The code is very straightforward from the tutorial:

model = BertForMaskedLM.from_pretrained('bert-base-multilingual-uncased')
bert_tokenizer = BertTokenizerFast.from_pretrained("bert-base-multilingual-uncased")
streaming_dataset = load_dataset('text', data_files='./train.txt', streaming=True, split="train")

training_args = TrainingArguments(
    output_dir='/project/bert/model',
    per_device_train_batch_size=16,
    per_device_eval_batch_size=32,
    evaluation_strategy='steps',
    eval_steps=100,
    logging_steps=100,
    num_train_epochs=3,
    save_strategy='steps',
    save_steps=500,
    max_steps=1000,
)

data_collator = DataCollatorForLanguageModeling(
    tokenizer=bert_tokenizer,
    mlm=True,
    mlm_probability=0.2
)

trainer = Trainer(
    model=model,
    tokenizer=bert_tokenizer,
    args=training_args,
    data_collator=data_collator,
    train_dataset=streaming_dataset,
)

Does anyone have idea on the reason for this?

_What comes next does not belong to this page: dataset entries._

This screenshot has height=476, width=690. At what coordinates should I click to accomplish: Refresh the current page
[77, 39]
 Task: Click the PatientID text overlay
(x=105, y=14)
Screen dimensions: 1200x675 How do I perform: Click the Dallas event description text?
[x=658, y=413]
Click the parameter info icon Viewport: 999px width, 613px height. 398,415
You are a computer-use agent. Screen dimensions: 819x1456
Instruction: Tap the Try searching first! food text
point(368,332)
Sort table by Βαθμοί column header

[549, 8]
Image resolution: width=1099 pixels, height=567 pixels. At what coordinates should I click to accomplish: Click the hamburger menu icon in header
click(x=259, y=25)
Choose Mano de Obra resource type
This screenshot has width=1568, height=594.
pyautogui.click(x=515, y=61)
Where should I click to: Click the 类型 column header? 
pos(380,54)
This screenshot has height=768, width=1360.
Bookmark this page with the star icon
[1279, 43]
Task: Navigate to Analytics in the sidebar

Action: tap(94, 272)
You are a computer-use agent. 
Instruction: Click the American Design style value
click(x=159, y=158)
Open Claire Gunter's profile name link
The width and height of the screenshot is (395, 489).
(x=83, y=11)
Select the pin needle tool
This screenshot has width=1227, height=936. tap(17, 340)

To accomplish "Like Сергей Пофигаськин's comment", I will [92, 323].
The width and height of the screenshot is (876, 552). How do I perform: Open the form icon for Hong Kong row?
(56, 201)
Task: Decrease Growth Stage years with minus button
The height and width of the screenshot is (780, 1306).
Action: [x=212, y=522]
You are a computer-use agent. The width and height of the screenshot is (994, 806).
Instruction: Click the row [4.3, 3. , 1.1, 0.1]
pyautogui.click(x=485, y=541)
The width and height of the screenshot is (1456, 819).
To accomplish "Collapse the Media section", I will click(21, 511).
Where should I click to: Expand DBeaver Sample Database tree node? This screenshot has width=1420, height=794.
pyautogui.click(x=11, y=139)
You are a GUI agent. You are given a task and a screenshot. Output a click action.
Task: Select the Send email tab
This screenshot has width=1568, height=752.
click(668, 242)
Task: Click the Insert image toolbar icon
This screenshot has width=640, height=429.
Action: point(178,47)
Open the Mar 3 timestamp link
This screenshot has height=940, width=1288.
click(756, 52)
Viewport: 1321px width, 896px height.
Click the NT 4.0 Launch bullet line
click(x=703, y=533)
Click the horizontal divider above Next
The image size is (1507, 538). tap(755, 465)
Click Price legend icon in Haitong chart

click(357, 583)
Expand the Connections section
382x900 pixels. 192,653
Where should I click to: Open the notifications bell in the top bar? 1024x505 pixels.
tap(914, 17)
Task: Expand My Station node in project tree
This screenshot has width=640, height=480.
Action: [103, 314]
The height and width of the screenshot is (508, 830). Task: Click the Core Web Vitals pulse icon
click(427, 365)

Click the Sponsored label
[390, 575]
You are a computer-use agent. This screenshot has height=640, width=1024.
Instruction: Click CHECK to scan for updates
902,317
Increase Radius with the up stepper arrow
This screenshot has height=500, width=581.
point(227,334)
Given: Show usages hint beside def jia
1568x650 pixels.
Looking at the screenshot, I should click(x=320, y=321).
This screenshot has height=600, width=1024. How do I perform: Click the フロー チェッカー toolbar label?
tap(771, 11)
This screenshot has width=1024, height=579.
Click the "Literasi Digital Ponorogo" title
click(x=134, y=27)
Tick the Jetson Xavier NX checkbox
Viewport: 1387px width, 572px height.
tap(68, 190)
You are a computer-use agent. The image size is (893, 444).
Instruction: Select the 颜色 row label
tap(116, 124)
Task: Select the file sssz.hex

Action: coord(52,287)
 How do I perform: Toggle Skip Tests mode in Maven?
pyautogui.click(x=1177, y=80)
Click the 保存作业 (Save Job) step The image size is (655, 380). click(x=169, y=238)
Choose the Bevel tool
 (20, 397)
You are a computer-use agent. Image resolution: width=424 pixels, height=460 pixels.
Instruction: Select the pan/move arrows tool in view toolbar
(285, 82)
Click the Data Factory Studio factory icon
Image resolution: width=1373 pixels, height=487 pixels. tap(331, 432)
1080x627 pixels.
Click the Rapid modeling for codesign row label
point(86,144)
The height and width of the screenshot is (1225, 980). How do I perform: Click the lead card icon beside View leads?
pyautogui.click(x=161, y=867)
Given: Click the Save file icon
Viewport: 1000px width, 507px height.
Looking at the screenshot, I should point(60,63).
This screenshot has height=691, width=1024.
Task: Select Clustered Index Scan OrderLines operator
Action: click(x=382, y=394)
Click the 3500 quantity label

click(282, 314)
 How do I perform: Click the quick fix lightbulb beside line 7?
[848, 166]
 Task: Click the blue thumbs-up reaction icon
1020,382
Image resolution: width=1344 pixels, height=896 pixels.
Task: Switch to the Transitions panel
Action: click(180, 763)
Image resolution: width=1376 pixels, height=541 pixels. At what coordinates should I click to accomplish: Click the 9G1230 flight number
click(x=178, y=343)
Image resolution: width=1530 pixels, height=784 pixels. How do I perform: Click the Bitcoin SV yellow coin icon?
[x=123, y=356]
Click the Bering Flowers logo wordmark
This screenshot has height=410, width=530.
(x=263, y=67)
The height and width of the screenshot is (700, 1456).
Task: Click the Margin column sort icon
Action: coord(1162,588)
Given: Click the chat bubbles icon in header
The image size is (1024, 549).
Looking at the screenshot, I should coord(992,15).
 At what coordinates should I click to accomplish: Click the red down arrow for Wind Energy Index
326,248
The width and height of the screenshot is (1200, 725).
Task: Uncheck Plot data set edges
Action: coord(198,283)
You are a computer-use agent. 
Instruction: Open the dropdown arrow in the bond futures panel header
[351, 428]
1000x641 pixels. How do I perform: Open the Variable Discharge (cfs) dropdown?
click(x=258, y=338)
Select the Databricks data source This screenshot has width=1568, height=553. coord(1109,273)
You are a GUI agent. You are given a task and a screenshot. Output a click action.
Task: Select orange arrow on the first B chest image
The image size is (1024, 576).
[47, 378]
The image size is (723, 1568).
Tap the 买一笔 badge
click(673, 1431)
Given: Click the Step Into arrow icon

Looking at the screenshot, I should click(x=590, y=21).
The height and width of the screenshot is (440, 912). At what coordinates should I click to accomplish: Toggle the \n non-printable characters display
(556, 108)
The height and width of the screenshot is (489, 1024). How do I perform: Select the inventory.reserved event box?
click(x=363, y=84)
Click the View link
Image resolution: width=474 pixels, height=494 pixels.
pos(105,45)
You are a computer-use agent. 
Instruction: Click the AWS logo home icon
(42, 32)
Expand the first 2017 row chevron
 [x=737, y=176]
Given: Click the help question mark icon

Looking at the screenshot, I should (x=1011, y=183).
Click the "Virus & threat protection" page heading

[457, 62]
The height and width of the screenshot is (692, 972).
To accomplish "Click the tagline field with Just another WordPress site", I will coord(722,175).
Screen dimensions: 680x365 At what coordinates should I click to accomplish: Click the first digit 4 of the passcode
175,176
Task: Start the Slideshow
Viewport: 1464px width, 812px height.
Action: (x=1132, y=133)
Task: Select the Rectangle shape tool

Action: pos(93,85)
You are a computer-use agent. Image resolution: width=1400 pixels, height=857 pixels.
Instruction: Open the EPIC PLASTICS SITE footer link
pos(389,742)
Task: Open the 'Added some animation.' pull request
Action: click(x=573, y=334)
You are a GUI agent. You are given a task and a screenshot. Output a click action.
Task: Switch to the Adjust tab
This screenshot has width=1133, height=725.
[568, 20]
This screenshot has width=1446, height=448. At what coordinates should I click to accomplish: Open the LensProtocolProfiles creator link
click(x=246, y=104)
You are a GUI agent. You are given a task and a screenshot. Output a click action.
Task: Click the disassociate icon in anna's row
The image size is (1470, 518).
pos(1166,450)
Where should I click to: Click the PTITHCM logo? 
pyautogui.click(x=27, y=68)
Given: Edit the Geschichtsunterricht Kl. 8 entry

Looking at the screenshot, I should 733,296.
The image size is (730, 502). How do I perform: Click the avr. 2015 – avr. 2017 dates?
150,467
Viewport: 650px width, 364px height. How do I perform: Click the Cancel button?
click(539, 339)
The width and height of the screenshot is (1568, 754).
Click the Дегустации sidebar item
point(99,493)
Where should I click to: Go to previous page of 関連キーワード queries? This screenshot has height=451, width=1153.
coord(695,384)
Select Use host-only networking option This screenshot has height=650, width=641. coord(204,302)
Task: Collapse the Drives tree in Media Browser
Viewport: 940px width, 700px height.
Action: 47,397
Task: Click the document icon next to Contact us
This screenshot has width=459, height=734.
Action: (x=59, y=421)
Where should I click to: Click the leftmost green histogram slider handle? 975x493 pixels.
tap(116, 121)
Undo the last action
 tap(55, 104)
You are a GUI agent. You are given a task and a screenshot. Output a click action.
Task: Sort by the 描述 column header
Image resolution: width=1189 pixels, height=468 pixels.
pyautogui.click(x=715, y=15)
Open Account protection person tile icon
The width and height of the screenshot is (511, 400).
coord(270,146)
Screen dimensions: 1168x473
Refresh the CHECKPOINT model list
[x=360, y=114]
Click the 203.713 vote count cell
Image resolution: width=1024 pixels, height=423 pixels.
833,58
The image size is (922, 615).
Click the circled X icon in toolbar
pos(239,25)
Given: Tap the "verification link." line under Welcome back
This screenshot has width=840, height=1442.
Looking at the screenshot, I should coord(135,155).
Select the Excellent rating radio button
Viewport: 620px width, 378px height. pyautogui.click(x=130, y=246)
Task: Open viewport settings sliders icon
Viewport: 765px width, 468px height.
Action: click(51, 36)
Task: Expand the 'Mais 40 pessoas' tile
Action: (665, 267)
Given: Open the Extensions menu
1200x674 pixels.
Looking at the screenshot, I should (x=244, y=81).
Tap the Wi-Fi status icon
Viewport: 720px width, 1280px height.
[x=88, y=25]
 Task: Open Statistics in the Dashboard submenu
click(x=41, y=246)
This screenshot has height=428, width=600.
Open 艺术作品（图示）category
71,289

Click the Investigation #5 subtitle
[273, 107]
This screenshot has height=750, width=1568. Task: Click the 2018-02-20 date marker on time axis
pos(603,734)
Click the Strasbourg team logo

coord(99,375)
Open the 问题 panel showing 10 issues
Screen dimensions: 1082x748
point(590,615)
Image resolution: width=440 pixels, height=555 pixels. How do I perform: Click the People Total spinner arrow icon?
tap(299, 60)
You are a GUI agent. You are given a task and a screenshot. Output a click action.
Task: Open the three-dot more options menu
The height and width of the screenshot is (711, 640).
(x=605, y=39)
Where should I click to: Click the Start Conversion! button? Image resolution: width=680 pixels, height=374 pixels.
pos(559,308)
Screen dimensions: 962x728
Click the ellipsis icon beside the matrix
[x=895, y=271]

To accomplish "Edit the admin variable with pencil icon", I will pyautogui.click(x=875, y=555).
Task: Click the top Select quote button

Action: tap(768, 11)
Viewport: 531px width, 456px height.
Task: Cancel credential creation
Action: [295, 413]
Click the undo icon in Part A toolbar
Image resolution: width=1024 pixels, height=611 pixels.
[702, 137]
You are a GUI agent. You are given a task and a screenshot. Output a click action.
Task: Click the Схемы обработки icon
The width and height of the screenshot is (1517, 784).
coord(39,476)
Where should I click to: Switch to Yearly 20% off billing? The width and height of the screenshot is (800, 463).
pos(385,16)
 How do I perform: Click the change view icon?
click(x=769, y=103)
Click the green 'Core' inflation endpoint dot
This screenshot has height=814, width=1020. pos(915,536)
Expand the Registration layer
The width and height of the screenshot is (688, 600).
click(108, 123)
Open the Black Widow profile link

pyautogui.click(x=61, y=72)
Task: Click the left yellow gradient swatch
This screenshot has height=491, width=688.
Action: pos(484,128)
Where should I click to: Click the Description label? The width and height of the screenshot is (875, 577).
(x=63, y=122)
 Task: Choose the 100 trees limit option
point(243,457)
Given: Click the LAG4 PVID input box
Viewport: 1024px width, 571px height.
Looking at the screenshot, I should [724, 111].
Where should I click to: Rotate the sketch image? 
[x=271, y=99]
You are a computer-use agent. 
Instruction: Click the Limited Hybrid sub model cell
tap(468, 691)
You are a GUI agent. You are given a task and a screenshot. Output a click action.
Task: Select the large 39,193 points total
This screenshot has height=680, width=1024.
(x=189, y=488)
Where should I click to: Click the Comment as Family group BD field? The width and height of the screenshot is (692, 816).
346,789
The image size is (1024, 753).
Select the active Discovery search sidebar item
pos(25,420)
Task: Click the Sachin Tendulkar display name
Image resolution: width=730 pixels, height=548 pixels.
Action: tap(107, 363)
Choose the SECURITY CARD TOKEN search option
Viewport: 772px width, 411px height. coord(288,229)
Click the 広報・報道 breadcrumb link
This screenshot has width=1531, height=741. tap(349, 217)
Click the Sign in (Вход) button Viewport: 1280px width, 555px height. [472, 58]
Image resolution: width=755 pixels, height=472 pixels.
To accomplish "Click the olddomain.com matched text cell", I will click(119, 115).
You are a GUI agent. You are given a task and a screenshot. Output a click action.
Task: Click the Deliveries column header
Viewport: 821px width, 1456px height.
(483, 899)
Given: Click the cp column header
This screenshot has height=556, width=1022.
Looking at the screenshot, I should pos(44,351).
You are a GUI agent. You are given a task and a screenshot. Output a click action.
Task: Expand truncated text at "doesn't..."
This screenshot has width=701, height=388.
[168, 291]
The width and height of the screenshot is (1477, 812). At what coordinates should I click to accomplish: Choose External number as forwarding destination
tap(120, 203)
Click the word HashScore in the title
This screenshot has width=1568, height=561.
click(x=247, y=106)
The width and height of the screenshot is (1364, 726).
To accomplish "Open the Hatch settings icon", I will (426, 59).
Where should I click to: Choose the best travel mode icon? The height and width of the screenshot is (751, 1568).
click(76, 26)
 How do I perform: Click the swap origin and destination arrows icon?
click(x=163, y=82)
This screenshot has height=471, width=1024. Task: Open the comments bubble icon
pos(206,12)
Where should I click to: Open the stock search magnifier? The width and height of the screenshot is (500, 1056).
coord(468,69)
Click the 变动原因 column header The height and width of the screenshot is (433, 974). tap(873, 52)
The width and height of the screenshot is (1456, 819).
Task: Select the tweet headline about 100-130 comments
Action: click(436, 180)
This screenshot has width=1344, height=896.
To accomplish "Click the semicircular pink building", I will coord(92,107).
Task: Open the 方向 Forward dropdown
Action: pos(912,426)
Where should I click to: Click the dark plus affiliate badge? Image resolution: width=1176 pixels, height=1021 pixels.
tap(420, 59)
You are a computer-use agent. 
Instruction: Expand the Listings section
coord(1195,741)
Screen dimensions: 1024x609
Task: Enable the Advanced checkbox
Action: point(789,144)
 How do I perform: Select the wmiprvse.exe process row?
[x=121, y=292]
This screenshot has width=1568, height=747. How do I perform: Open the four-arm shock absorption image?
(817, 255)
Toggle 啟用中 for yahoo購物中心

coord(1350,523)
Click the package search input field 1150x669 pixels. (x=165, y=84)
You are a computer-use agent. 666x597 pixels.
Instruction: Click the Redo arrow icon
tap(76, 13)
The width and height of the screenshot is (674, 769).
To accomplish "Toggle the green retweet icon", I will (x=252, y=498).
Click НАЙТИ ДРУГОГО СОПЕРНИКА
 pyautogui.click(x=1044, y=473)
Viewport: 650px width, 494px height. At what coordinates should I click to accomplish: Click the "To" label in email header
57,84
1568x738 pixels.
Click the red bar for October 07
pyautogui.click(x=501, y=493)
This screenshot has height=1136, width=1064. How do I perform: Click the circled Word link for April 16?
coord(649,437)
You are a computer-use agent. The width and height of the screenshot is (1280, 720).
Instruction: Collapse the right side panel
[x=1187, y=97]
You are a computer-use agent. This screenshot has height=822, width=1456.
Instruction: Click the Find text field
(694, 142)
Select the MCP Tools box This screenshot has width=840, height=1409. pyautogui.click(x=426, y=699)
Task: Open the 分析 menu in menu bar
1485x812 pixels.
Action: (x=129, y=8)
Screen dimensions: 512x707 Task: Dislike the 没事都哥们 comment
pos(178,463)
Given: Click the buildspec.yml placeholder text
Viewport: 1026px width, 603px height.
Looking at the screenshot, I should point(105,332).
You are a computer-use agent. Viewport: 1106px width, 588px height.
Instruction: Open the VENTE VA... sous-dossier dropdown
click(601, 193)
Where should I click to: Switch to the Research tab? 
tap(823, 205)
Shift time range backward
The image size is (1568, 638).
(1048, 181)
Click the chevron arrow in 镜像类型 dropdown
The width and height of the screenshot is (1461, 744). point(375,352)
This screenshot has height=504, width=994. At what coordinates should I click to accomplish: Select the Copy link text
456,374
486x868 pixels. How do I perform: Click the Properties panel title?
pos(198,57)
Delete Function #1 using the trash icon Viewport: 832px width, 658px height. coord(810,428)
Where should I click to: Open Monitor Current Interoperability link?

You are loading the data directly, You need to encode the data before sending to the model. Looks like you are directly sending the data without any encoding to the model.

This issue is directly involving streaming dataset. A quick fix is to not use streaming dataset as below

non_streaming_dataset = load_dataset('text', data_files='./train.txt', split="train")